In terms of using resources efficiently and having the best chances for a better tomorrow, integrating across these phases as much as (reasonably) possible is key.  If one can do something in “relief” that continues into and contributes to “recovery” and is a player (lays foundations) for “reconstruction”, it is like getting a triple whammy.  And, there is a fourth R: Resiliency: if that measure helps contributes to the potential for reducing future risks, a grand slam is in play.

For example, when it comes to shelter, tents are relief and rarely into recovery.  Having a container housing unit, like the US and allied militaries have used in places like Bosnia-i-Herzegovina and Iraq, blends from relief (quickly on site, quick to install) into recovery (housing elements that can stay around awhile). Deploying such ‘container’ units with plans and ways to incorporate into rebuilt infrastructure with (let’s say) high-wind and earthquake resistance takes that ‘shelter’ investment into a triple whammy or grand-slam solution. Now, a container is more expensive than a tent — but that is a lasting investment rather than a (hopefully very) temporary path to the problem.

In my space, distributed renewable energy is the blaring example of how to integrate across the Three Rs.  As the grid gets knocked down, in places around the world, the diesel generators kick in and disaster relief organizations send in lots of them. That translates into high-cost and high-pollution demand for diesel fuel — which, by the way, undermines the Three Rs through resource demands (transportation of that diesel fuel and, of course, the cost of fuel).  With the revolution in renewables — especially, in this context, solar pv and associated systems (micro-grid controls, storage, energy efficient devices (like LED lights) — the costs of going ‘green’ in the disaster relief, rather than polluting diesel generators, has now gotten advantaged to the clean energy option.  And, unlike the diesel generator, it is quite straightforward to integrate a solar system across the ThreeRs.  And, while doing so, build the solar system in

For US disasters, the Federal Emergency Management Agency (FEMA) needs to update its approaches — clean energy systems need to be a growing part of the ‘fly away’ kit for helping get emergency power to communities blacked-out by disasters (like New York/New Jersey post Sandy and Puerto Rico today, after Maria).  And, the US government requires an integrated approach to this so the ‘fly-away’ solar is done in a way that enables rapid creation of small micro-grids to address relief that facilities recovery and contributes to reconstruction.   And, the installations should proceed down a path so that the next time a climate-enhanced disaster hits the community, the solar keeps the lights on and lowers the costs/challenges of that next disaster’s Three Rs.

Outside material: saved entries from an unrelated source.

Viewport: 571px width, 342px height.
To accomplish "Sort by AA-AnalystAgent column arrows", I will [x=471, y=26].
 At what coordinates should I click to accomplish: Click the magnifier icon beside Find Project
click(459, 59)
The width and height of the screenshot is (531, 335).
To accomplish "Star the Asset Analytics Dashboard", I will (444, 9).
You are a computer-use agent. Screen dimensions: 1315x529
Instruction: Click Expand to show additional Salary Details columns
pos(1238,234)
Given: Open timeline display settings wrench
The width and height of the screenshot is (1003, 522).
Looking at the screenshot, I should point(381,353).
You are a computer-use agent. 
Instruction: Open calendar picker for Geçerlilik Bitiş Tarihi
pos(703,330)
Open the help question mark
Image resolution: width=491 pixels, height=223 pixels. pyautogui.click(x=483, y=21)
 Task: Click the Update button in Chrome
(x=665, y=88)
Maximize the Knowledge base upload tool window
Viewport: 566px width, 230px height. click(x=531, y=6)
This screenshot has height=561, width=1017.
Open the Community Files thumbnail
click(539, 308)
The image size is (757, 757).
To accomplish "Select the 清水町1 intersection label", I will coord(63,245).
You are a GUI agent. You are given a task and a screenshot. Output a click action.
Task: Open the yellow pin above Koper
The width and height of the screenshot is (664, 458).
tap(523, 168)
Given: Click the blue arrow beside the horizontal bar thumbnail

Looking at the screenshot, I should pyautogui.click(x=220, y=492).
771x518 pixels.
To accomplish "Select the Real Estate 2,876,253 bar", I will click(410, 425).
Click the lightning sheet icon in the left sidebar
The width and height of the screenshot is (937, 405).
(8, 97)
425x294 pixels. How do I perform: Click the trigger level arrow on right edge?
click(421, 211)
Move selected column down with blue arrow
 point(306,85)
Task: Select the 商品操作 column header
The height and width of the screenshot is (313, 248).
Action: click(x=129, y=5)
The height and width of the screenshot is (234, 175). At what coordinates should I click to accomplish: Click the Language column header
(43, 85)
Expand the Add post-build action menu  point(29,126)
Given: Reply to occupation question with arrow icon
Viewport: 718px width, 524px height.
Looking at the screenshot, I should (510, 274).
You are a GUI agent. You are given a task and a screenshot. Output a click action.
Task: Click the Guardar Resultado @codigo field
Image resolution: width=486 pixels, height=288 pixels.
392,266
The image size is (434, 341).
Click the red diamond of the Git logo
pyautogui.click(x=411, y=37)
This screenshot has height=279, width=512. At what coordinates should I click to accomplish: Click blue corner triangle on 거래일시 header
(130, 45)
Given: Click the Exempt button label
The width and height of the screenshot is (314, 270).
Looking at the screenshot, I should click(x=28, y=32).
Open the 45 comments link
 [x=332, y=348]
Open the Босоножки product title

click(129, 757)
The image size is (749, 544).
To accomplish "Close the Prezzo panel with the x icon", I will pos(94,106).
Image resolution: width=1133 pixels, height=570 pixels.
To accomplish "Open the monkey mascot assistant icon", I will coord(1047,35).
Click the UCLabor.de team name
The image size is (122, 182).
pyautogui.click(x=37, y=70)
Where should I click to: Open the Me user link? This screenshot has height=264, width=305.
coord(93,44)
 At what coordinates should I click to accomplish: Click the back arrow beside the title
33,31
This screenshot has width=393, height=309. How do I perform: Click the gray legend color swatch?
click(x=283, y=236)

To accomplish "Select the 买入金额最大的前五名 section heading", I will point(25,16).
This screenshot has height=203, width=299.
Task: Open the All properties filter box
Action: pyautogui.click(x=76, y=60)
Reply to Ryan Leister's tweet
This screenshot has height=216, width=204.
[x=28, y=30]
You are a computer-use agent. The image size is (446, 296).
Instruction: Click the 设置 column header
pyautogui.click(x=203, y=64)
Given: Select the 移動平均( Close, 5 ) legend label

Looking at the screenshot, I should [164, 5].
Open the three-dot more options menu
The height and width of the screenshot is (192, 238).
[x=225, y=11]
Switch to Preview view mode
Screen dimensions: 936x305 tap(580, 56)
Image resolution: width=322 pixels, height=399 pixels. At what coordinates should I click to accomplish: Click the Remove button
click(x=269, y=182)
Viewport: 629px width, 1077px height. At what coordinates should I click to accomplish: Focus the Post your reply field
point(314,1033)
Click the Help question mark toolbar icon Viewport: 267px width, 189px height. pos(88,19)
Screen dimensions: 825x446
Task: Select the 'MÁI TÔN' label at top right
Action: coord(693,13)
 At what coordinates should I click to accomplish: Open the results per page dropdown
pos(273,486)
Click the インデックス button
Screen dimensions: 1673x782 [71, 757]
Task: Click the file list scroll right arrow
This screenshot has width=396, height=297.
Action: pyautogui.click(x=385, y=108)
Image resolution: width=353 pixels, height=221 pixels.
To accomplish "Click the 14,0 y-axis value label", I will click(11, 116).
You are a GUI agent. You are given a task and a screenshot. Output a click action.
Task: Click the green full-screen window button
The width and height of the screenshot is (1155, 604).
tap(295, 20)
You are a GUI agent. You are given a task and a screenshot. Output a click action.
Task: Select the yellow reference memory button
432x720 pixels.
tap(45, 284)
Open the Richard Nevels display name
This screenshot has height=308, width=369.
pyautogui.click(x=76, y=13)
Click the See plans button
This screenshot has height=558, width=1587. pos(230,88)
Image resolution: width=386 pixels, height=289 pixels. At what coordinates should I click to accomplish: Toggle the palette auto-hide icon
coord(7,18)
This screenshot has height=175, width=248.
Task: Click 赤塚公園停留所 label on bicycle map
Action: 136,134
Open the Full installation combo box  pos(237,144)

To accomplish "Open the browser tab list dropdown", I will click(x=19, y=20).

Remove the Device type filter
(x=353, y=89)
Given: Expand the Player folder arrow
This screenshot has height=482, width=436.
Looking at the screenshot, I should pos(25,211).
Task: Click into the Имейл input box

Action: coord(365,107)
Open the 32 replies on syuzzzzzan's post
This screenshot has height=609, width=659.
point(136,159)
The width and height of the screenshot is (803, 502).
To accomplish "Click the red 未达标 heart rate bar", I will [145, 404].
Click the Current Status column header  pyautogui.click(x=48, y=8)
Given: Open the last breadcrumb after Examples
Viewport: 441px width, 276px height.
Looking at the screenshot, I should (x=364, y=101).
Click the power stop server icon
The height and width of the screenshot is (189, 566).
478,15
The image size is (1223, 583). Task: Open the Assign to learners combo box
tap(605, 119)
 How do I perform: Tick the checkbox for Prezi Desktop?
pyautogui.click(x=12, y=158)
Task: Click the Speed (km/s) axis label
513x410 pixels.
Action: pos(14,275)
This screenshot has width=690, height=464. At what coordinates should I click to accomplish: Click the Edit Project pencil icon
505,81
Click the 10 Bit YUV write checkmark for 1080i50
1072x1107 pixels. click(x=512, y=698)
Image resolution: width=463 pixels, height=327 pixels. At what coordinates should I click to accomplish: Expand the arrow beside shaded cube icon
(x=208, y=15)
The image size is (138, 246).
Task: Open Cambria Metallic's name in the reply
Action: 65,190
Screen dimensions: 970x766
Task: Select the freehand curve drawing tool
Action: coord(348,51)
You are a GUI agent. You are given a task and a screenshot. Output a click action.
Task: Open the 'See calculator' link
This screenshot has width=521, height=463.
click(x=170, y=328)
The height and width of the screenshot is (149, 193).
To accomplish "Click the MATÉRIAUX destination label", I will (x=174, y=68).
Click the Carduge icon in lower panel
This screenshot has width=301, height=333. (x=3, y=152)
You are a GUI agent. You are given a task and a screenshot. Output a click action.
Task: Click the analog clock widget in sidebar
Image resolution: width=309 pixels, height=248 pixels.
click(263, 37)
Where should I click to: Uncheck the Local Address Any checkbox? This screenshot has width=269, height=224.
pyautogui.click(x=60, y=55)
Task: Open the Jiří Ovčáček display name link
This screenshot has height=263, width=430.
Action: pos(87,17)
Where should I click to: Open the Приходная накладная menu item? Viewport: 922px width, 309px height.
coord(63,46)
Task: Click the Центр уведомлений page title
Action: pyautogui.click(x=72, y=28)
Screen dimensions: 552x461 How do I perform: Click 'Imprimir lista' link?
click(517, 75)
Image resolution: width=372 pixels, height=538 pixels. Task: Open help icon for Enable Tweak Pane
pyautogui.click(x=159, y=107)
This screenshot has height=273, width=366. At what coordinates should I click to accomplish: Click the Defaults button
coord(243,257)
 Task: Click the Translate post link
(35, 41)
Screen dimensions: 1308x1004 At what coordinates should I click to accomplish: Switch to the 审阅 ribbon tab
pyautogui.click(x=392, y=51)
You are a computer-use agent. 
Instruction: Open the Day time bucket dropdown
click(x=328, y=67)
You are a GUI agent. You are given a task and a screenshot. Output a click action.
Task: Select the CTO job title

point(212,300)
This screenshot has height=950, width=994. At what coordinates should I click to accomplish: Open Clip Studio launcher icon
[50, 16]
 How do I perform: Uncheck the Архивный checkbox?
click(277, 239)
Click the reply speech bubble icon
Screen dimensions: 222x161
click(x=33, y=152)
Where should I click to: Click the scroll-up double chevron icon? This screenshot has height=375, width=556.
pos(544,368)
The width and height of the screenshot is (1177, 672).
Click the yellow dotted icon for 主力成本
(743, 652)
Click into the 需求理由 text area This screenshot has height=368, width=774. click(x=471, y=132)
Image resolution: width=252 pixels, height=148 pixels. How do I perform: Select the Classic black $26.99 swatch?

Learning from disasters and reducing risks into the future pays off: look at Houston’s hospitals in Hurricane Harvey.  Looking at Puerto Rico’s electricity situation, any honest analysis would conclude (differing, of course, as to specifics and how much and ..) that a rapid deployment of micro-grid solar would flow across the Three Rs and is a smart triple whammy path to help people and the economy.

Across the Three Rs, there are many ways that clean energy can and should be included in a Four R solution.  Here is just one example:

Greening Schools: Greening schools has tremendous benefits. Including in a micro-grid supports provides tremendous benefit in terms of energy assuredness during disaster in a key shelter (school gyms house how many in disasters) while also facilitating more rapid restart of the educational system post disaster.  A rapid deployment of micro-grids to Puerto Rico’s schools could help the educational system get up and running while providing greater resiliency into the future. A Four R solution.

A decade ago, as part of a energy policy work called Energize America 2020, we proposed to a number of candidates the Energy Smart Communities Act.   Those measures would provide for greater resiliency in the face of natural or man-made disasters.